Jolie jarring, 'Changeling' marred by all its changes

October 31, 2008|By Carrie Rickey, Inquirer Movie Critic
  • Angelina Jolie sucks the oxygen out of her scenes in the 1928 missing-child mystery.

It's hard to name a filmmaker who has enjoyed a more luminous twilight career than the prolific Clint Eastwood, 78, whose conscience-pricked thrillers Mystic River and Million Dollar Baby struck resonant chords of morality and mortality.

Though that rueful music underscores Changeling, a melodrama based on the incredible-but-true 1928 mystery of a missing child in Los Angeles, at times it verges on the tinny.

What begins as the compressed tale of Christine Collins (Angelina Jolie), a single mom whose son vanishes, unwinds into a remarkably diffuse saga. It's Mother, Interrupted - and also an exhaustive inventory of the widespread institutional corruption that engulfs her and destroys innocent lives.

Story continues below.

First the public relations-challenged LAPD fails Christine, and blames her. As does the county mental facility where she is remanded. In Eastwood's Kafkaesque weepie, every man in Southern California shows contempt for the phone-company supervisor except a crusading minister (John Malkovich) and an attentive police detective (Michael Kelly), who in investigating an apparently unrelated case sees how it connects to Christine's.

If films were people, Changeling would have multiple-personality disorder. It opens as a 1930s-style potboiler, morphs into a '50s-era police corruption saga, briefly transforms into a '70s-type horror movie (bloody axes and all), and closes as a generic courtroom drama.
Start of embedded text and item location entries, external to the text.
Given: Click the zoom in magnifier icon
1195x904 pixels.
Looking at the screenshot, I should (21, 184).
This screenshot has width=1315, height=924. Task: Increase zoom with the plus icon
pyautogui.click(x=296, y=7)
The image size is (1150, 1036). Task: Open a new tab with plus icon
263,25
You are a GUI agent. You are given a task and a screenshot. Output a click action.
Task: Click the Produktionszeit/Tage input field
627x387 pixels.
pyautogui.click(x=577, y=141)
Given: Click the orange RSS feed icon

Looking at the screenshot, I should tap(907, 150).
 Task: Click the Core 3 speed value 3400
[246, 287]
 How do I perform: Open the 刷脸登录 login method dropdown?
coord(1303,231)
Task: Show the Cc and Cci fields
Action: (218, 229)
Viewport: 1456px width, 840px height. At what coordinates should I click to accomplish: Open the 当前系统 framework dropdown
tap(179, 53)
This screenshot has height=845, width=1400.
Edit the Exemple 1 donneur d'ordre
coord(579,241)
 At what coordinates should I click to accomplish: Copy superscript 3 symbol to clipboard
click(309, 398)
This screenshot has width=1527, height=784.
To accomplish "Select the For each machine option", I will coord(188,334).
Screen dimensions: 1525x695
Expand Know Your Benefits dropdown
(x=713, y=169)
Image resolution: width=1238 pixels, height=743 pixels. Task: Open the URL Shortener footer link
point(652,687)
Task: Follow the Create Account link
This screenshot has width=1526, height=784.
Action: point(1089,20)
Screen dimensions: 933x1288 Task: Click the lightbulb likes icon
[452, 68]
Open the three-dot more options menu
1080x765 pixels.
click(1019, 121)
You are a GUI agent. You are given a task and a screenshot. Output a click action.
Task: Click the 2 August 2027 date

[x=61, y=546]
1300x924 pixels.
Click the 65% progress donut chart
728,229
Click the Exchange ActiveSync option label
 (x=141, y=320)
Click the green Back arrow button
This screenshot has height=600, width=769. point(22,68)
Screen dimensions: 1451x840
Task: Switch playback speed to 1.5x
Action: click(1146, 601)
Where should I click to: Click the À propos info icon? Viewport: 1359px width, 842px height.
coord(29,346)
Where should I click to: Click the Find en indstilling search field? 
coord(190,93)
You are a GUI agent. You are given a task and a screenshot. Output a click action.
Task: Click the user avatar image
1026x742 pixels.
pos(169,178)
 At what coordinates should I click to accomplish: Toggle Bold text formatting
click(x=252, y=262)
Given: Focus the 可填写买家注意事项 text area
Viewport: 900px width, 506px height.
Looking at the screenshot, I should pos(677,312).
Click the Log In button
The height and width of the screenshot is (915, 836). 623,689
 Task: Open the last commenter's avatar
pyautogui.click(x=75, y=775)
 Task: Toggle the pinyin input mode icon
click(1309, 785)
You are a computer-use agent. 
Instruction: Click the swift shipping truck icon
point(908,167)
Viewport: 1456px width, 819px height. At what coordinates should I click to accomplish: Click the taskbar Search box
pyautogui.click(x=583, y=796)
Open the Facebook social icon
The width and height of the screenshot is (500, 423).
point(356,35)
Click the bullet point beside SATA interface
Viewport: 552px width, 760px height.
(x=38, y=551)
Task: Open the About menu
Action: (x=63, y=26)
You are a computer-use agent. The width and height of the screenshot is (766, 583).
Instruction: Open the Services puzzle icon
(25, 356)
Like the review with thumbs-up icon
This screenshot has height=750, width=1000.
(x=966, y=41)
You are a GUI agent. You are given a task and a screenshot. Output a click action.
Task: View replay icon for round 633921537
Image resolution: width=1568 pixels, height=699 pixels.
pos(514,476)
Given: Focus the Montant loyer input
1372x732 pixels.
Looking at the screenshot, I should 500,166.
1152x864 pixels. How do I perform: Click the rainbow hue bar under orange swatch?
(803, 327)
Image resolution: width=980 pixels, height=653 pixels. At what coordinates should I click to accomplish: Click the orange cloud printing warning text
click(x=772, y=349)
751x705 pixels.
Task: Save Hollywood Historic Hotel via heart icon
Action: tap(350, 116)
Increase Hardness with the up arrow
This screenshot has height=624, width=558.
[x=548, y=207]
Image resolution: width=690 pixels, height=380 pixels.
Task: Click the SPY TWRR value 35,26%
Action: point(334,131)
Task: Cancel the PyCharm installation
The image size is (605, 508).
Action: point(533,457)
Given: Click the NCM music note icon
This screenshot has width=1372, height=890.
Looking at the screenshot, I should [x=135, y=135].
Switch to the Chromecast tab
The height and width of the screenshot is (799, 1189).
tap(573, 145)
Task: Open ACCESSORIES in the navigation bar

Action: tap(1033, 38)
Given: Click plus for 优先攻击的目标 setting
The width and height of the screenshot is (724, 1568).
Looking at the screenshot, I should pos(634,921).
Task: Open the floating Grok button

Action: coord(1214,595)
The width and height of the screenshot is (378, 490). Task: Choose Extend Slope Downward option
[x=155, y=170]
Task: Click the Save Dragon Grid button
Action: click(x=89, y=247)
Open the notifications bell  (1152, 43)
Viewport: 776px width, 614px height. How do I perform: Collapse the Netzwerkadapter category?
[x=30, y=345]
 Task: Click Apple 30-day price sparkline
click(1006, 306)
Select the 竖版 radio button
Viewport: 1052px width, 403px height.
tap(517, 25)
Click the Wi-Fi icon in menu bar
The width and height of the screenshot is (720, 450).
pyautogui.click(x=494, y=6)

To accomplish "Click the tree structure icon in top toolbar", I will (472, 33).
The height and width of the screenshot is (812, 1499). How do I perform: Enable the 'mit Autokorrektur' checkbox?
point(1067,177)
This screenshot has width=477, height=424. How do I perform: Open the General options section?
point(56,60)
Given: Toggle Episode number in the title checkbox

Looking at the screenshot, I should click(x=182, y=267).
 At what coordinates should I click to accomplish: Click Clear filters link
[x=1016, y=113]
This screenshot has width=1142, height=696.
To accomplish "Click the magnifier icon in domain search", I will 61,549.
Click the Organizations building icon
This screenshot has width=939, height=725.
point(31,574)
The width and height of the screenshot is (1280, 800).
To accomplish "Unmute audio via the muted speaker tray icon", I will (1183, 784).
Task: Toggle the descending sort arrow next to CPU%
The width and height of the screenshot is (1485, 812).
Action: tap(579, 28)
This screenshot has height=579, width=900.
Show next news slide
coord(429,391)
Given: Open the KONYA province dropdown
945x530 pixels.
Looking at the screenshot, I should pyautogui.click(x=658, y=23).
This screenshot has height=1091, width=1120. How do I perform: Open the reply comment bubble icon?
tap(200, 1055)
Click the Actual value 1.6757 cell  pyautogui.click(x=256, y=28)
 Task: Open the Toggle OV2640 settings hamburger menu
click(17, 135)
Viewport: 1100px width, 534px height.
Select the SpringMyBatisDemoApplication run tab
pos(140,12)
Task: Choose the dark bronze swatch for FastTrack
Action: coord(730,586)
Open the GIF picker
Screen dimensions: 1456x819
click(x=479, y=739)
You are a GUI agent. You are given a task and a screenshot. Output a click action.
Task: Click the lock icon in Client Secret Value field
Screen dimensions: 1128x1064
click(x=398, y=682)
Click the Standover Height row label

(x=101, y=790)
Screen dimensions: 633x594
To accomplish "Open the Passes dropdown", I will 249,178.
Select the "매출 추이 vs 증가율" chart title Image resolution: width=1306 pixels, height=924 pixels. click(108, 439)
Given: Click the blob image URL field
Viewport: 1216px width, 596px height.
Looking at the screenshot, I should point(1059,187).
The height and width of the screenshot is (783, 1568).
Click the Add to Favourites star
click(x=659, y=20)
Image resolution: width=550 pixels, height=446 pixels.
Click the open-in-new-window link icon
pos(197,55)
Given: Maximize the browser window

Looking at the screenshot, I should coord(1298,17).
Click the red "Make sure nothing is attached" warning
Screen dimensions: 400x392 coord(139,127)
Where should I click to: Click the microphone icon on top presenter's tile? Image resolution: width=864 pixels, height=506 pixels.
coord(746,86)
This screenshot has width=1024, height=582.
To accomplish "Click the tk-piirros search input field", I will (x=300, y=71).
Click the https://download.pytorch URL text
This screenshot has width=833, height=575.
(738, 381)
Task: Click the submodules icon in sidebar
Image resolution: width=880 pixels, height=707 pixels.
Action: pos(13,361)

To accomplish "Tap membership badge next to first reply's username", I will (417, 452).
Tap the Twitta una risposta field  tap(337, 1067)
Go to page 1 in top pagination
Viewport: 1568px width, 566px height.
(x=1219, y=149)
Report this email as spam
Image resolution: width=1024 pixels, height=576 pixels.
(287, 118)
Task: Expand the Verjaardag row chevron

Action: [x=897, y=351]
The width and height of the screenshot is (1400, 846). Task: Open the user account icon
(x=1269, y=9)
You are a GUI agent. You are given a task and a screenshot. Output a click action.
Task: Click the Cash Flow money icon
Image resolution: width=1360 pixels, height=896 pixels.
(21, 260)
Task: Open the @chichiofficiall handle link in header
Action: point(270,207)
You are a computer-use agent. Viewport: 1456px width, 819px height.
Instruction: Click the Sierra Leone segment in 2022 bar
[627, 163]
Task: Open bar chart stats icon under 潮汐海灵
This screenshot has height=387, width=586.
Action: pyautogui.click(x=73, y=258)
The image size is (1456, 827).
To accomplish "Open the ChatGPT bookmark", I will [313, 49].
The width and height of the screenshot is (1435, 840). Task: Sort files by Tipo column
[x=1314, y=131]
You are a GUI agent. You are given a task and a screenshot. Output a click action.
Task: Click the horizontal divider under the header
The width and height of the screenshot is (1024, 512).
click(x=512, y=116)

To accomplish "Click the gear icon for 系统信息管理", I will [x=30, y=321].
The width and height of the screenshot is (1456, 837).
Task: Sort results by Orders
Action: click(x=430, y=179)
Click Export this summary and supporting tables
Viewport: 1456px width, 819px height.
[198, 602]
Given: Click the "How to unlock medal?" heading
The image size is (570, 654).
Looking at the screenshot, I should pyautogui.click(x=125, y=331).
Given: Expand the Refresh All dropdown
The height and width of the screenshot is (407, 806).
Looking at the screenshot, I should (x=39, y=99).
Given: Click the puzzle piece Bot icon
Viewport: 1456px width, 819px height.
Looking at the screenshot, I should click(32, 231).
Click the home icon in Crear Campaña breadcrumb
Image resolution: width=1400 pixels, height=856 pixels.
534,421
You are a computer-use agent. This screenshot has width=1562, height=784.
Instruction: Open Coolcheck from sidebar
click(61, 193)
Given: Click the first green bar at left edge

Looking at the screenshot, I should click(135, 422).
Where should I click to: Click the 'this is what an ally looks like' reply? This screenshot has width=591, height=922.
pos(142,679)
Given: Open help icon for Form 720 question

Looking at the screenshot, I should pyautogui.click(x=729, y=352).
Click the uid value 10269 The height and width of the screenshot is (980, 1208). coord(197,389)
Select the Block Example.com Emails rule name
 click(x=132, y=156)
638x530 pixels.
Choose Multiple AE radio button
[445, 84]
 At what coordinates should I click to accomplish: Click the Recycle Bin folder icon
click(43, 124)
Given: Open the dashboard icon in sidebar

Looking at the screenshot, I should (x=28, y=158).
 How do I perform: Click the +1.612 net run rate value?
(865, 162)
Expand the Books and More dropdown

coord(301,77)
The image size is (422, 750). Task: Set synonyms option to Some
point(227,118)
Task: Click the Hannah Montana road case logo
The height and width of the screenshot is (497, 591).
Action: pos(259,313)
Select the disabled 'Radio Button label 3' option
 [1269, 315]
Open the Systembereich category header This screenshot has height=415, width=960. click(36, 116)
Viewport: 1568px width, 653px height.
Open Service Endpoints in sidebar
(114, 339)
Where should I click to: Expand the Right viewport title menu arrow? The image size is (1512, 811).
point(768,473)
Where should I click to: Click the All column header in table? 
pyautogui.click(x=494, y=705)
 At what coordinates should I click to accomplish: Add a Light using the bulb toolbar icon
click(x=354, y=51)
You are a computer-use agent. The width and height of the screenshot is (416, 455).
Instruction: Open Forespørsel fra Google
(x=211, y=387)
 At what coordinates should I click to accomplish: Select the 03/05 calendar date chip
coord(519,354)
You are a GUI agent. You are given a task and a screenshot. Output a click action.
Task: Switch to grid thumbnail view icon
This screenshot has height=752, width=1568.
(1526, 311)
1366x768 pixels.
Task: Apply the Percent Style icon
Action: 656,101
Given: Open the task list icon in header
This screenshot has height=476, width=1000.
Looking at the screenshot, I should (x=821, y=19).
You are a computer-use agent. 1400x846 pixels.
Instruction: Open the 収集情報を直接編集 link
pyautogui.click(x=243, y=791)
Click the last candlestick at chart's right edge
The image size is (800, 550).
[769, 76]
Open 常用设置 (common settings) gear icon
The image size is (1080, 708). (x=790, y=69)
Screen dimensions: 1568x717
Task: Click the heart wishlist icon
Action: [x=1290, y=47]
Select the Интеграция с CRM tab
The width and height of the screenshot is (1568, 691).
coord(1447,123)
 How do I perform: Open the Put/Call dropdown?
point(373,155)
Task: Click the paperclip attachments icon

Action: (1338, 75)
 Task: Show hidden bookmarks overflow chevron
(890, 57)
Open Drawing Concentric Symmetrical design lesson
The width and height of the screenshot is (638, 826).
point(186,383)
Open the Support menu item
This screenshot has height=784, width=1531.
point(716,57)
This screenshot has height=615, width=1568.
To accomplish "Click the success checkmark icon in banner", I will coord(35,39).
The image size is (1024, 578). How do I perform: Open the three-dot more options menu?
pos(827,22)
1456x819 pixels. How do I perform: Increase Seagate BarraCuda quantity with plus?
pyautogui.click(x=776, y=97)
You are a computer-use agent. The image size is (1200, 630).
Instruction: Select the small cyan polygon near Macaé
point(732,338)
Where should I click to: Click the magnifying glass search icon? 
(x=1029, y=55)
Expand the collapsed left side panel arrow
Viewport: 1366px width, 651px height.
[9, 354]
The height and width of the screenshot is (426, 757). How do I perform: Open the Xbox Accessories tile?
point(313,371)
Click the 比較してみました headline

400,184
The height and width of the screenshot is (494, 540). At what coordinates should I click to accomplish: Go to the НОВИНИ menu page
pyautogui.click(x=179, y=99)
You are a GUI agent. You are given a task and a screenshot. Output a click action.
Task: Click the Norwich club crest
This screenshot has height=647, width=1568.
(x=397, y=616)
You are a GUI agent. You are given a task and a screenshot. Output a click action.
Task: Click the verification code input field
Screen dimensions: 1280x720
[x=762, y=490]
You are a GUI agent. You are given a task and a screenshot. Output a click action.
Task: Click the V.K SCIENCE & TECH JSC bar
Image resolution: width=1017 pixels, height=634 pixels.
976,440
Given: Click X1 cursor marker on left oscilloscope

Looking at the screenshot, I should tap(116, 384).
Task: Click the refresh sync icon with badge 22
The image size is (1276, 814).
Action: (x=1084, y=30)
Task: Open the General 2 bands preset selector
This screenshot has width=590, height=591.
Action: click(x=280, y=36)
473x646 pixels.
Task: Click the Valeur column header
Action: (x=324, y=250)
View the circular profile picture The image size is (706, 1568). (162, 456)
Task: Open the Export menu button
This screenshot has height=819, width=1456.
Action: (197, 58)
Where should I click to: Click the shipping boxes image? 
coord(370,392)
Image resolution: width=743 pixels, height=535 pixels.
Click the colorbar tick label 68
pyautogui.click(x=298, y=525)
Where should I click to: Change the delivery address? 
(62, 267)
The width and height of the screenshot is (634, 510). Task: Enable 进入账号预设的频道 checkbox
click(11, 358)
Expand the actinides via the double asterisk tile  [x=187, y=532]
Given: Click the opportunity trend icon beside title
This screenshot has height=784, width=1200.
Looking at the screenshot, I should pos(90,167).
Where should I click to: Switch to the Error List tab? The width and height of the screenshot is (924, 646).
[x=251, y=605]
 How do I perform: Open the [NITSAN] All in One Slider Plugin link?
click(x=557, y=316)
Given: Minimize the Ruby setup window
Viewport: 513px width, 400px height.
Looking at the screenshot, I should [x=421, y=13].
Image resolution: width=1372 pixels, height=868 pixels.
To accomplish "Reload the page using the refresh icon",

While components of Eastwood's film are excellent, in particular Kelly's quietly tenacious performance and the evocative period details, Changeling is a film of parts, not a unified whole. With its many tonal shifts and dangling subplots, J. Michael Straczynski's sprawling script is a problem. Jolie's performance is another.

Surely the loveliest, and one of the more talented, creatures ever to bound before the movie camera, Jolie is not the first star whose tabloid notoriety intrudes on the moviegoer's ability to view her in character. It is hard, very hard, to see her as someone other than the homewrecking, globetrotting, daddy-hating, Brad-loving, fertile Myrtle Mother Courage of the bedroom eyes and pillow lips.

During the early 1960s, the moviegoing public felt much the same way about Elizabeth Taylor, who in retrospect consistently turned in tremendous performances during that era. Perhaps in 40 years one will be able to appreciate Jolie's Christine without the interference of media static.